Raw data:

= = =

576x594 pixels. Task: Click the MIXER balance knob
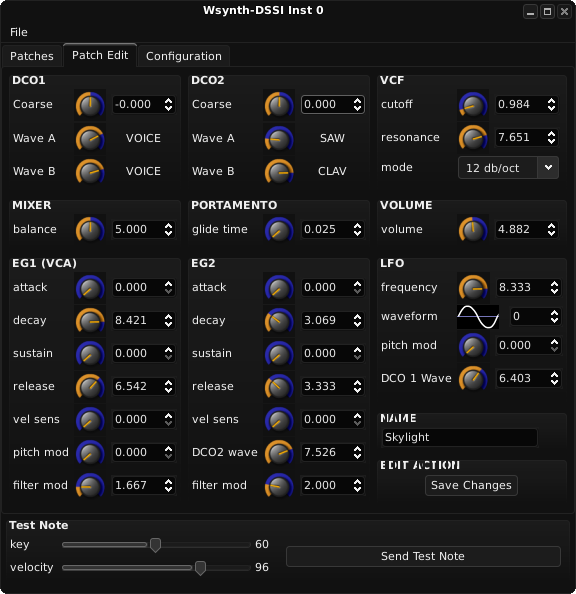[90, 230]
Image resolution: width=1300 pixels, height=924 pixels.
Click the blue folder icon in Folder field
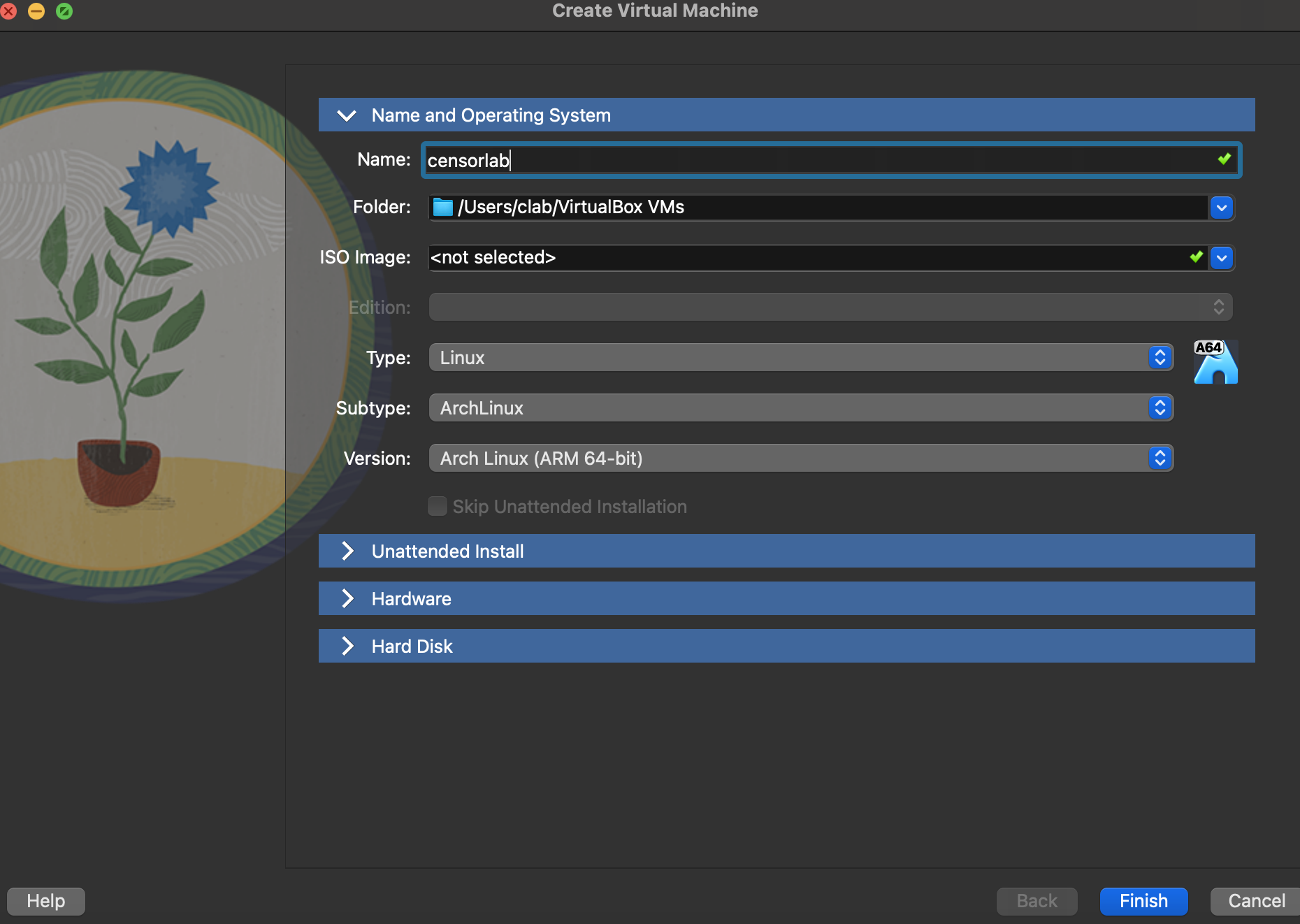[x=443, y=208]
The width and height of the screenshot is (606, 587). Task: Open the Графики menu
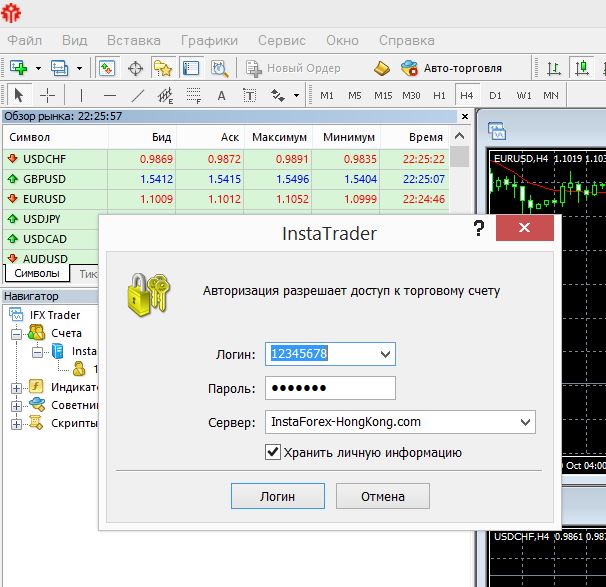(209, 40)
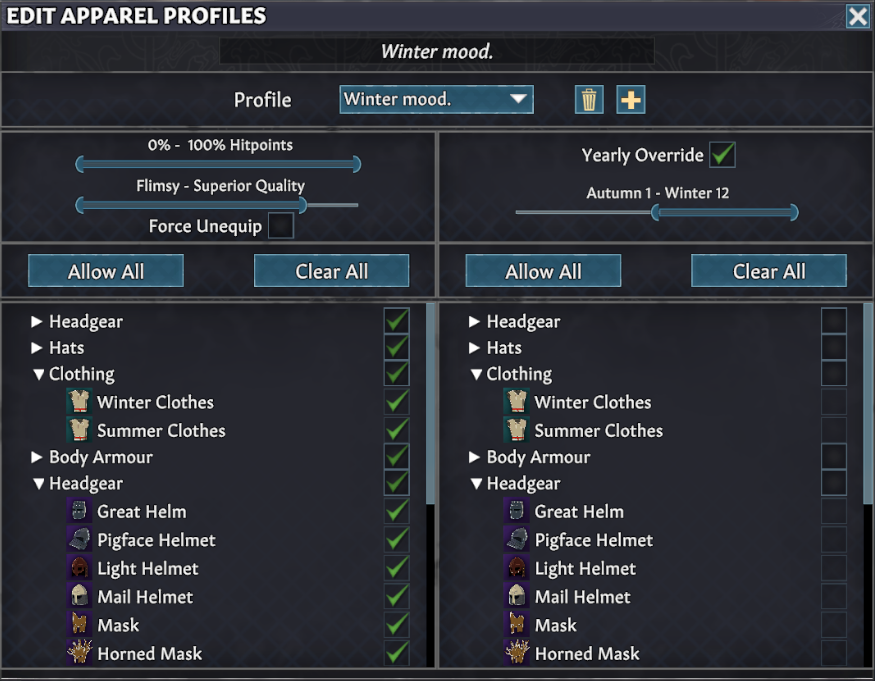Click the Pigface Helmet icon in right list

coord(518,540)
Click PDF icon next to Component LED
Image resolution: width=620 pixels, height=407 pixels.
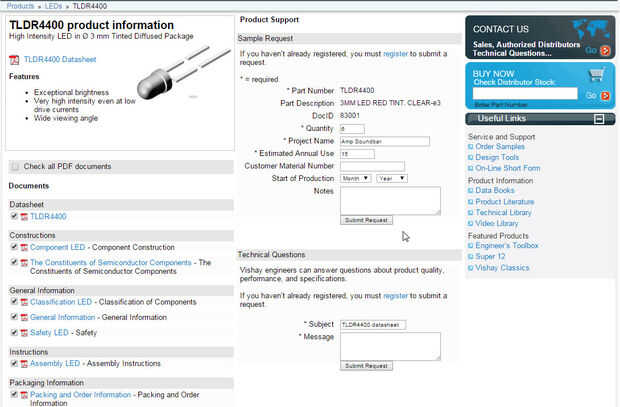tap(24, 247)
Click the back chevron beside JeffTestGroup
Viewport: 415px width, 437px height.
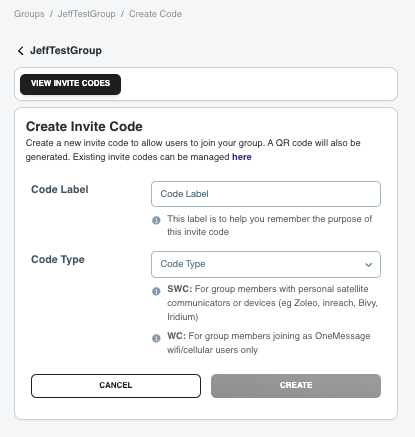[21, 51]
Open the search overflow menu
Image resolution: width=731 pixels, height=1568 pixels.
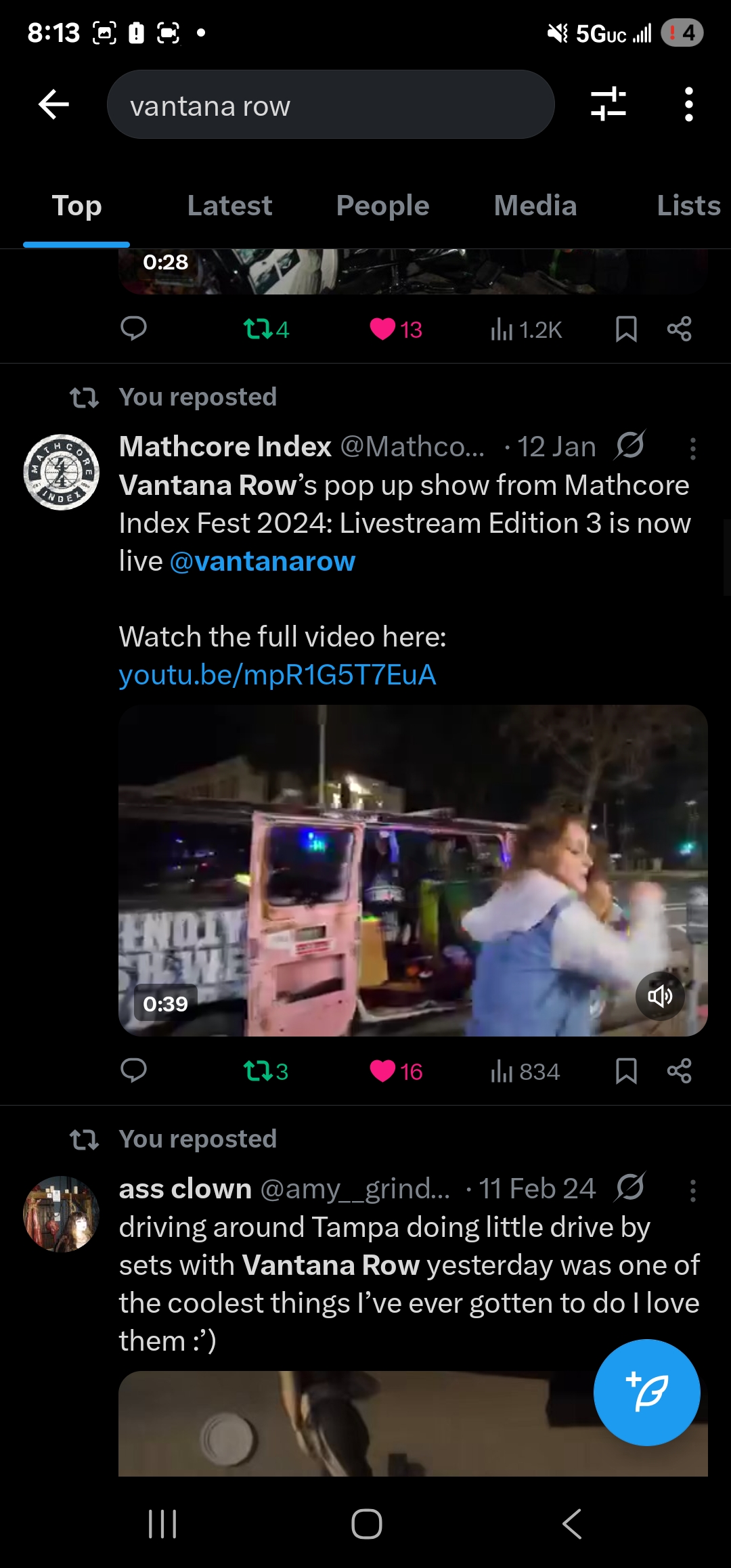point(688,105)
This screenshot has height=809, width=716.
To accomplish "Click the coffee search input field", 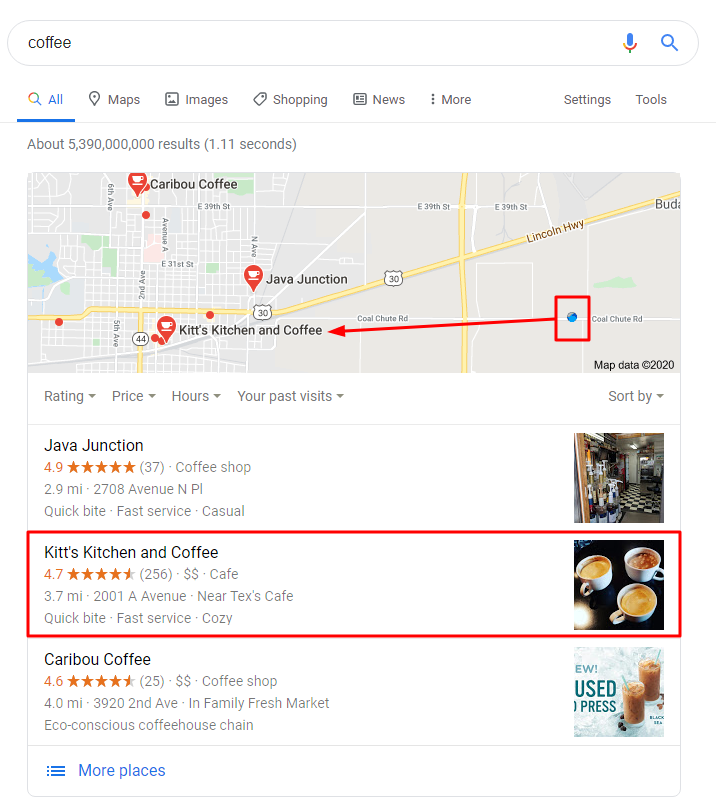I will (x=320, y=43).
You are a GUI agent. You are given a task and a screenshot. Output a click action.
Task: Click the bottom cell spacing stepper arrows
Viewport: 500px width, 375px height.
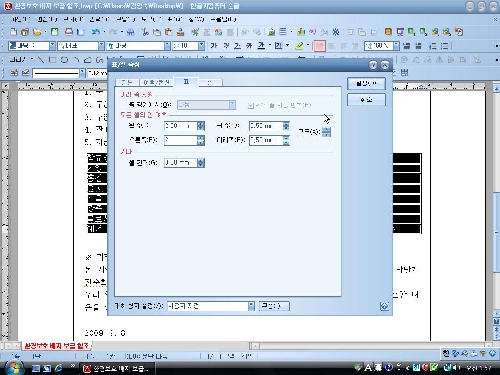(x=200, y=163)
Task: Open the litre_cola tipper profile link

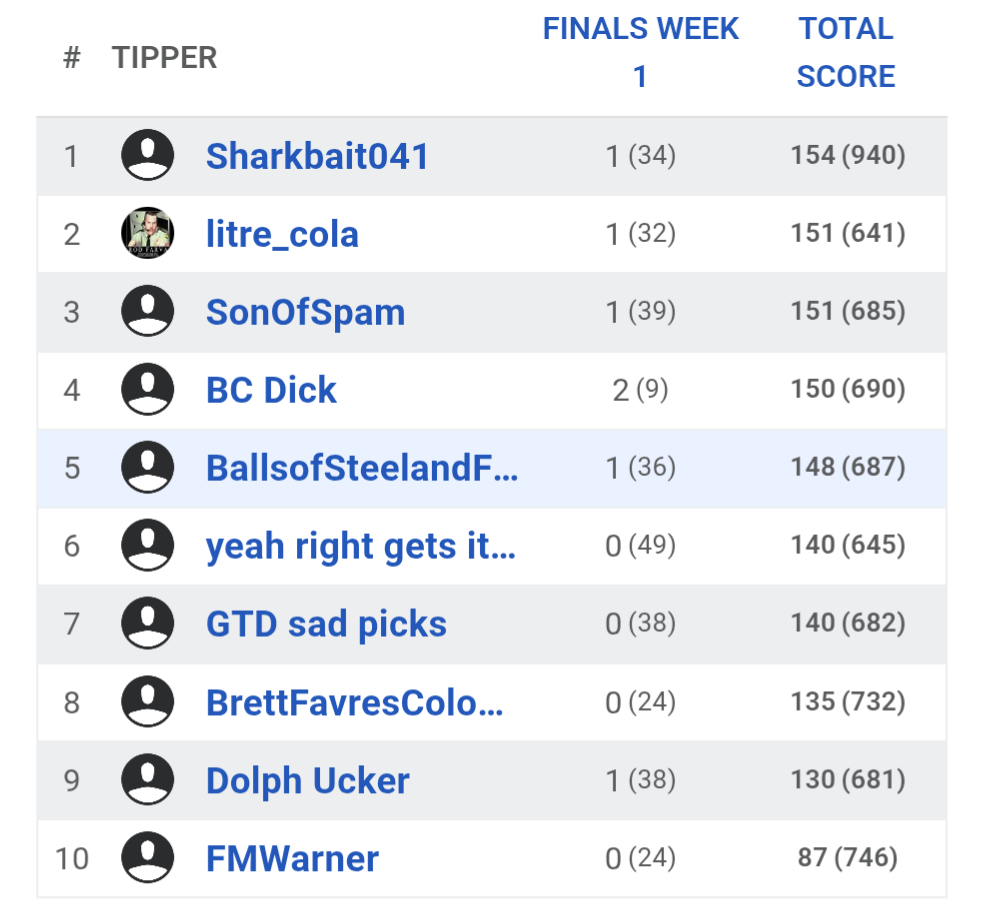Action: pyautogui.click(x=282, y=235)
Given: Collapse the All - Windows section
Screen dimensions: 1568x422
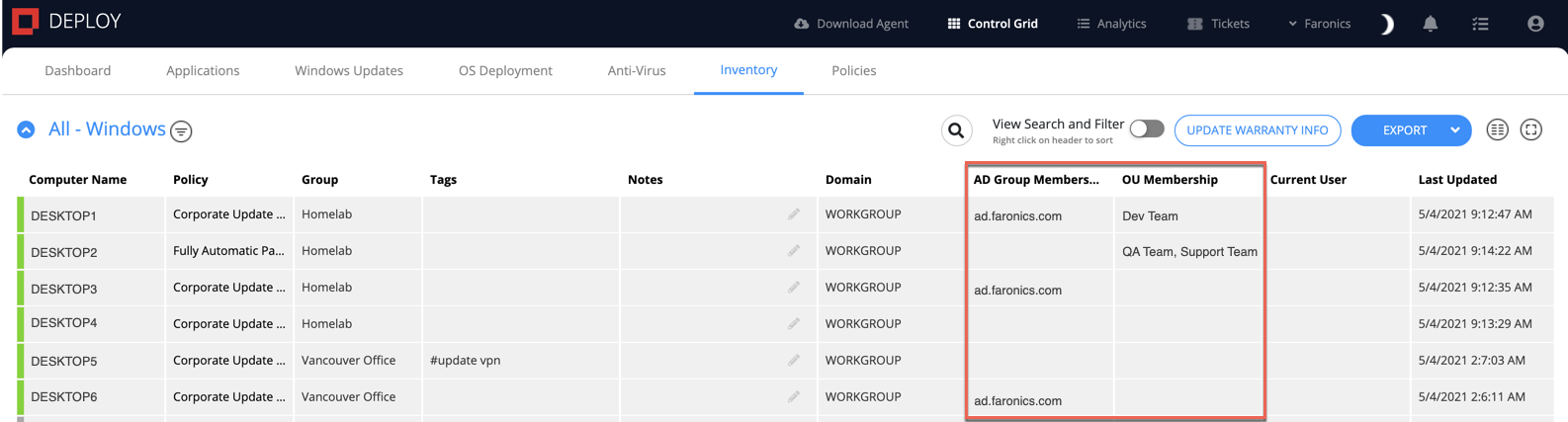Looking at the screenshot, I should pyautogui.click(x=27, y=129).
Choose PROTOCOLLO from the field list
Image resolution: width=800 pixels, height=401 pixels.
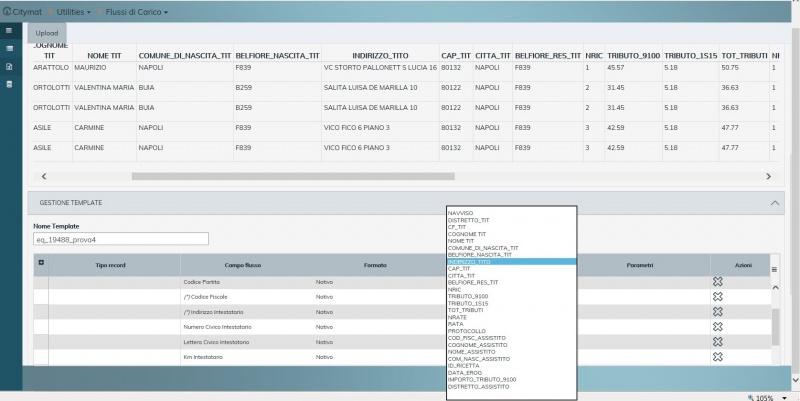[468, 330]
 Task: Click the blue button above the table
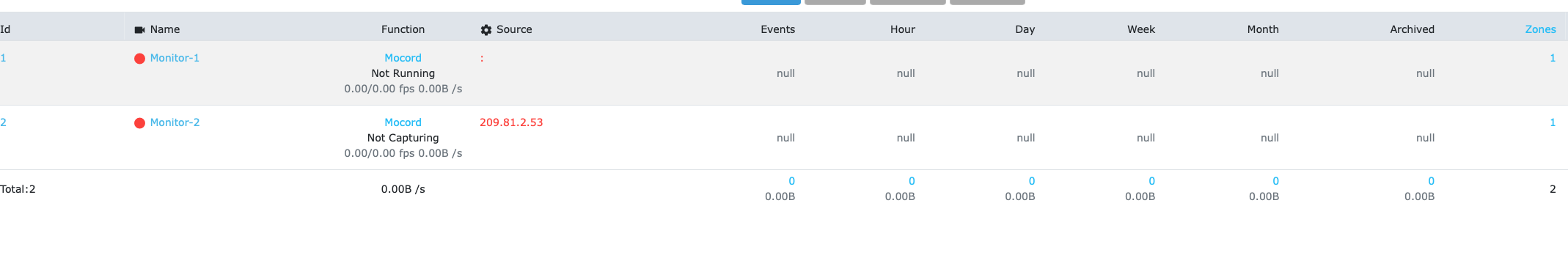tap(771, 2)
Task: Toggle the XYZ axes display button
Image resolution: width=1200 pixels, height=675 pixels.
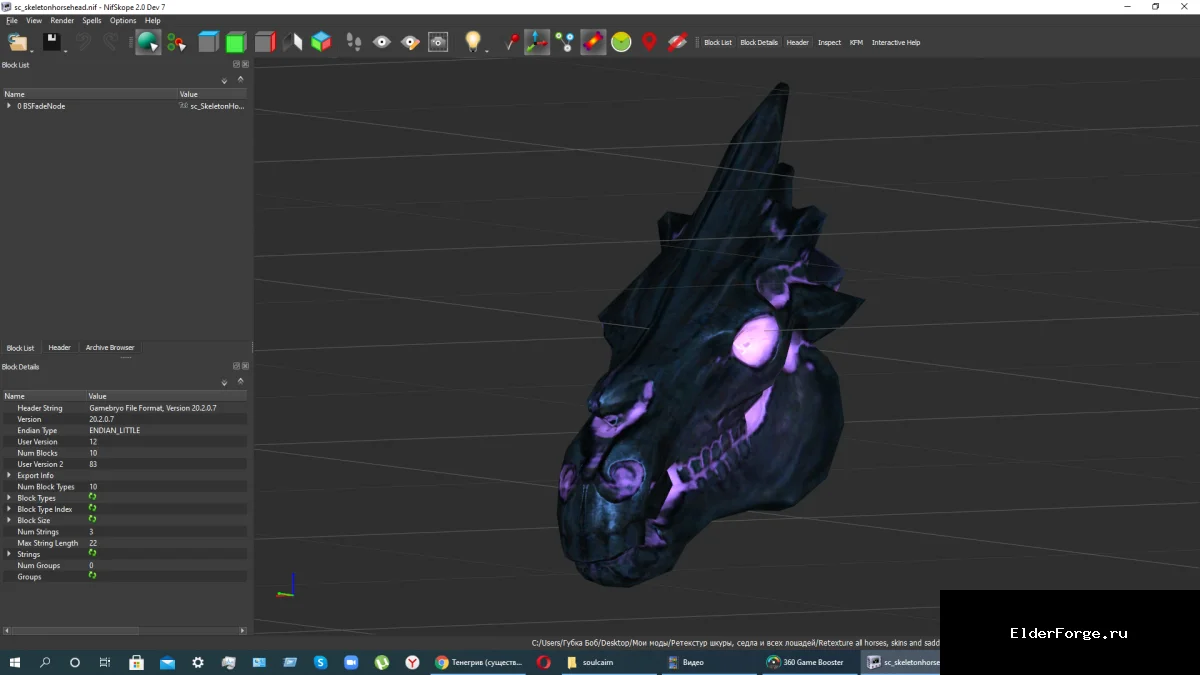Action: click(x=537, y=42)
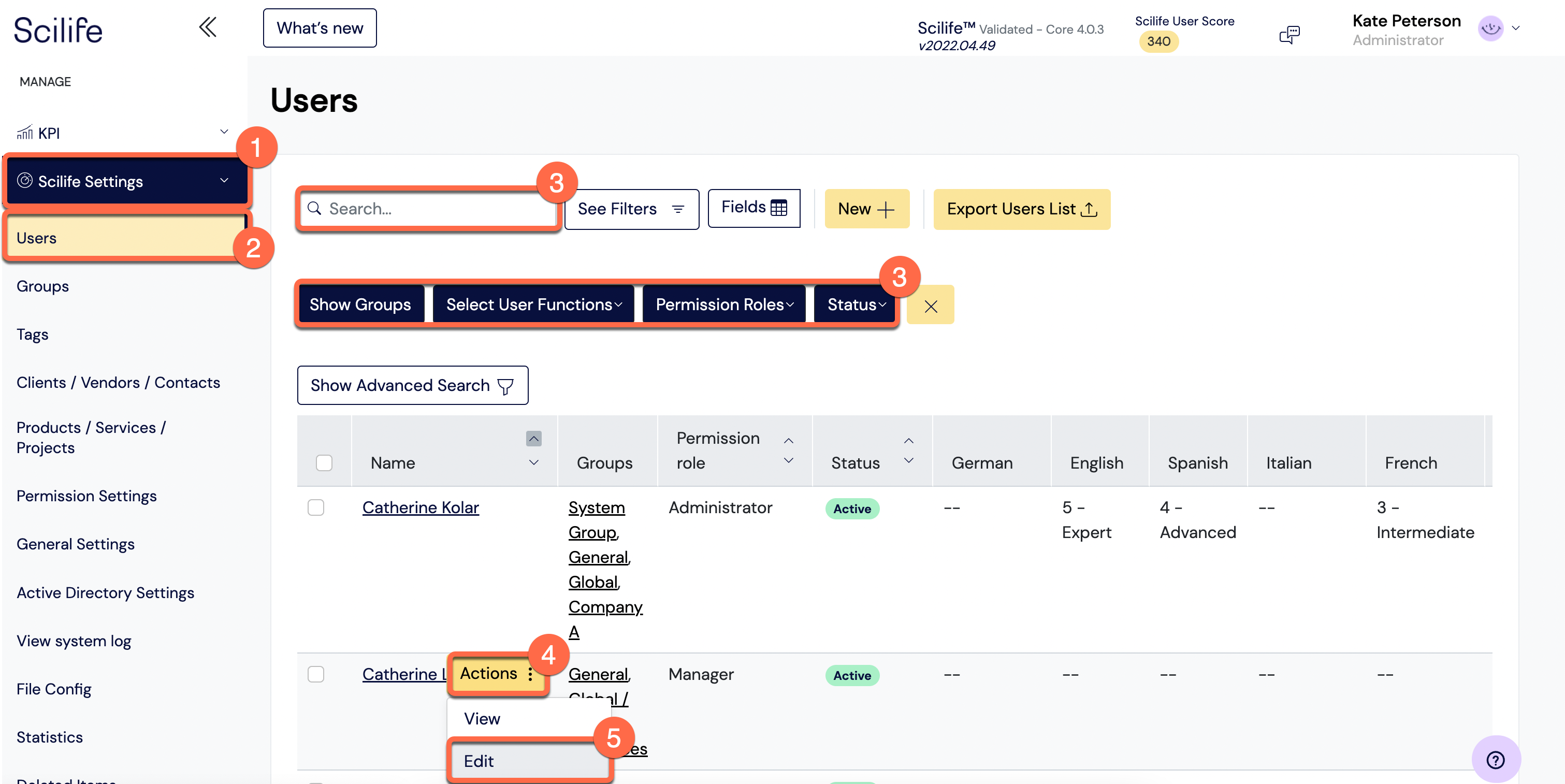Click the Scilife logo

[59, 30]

= = =

Task: Every line from the one with "Viewport: 500px width, 375px height." through the last line of the data must be copied exactly. Leave the pictures out.

Solution to the problem:
Viewport: 500px width, 375px height.
(x=200, y=163)
Task: Open the litre_cola tipper profile link

Action: pyautogui.click(x=282, y=235)
Given: Collapse the All - Windows section
Screen dimensions: 1568x422
Looking at the screenshot, I should pyautogui.click(x=27, y=129).
Choose PROTOCOLLO from the field list
Image resolution: width=800 pixels, height=401 pixels.
[468, 330]
 Task: Click the blue button above the table
tap(771, 2)
Task: Toggle the XYZ axes display button
Image resolution: width=1200 pixels, height=675 pixels.
Action: click(x=537, y=42)
Click the Scilife logo

[59, 30]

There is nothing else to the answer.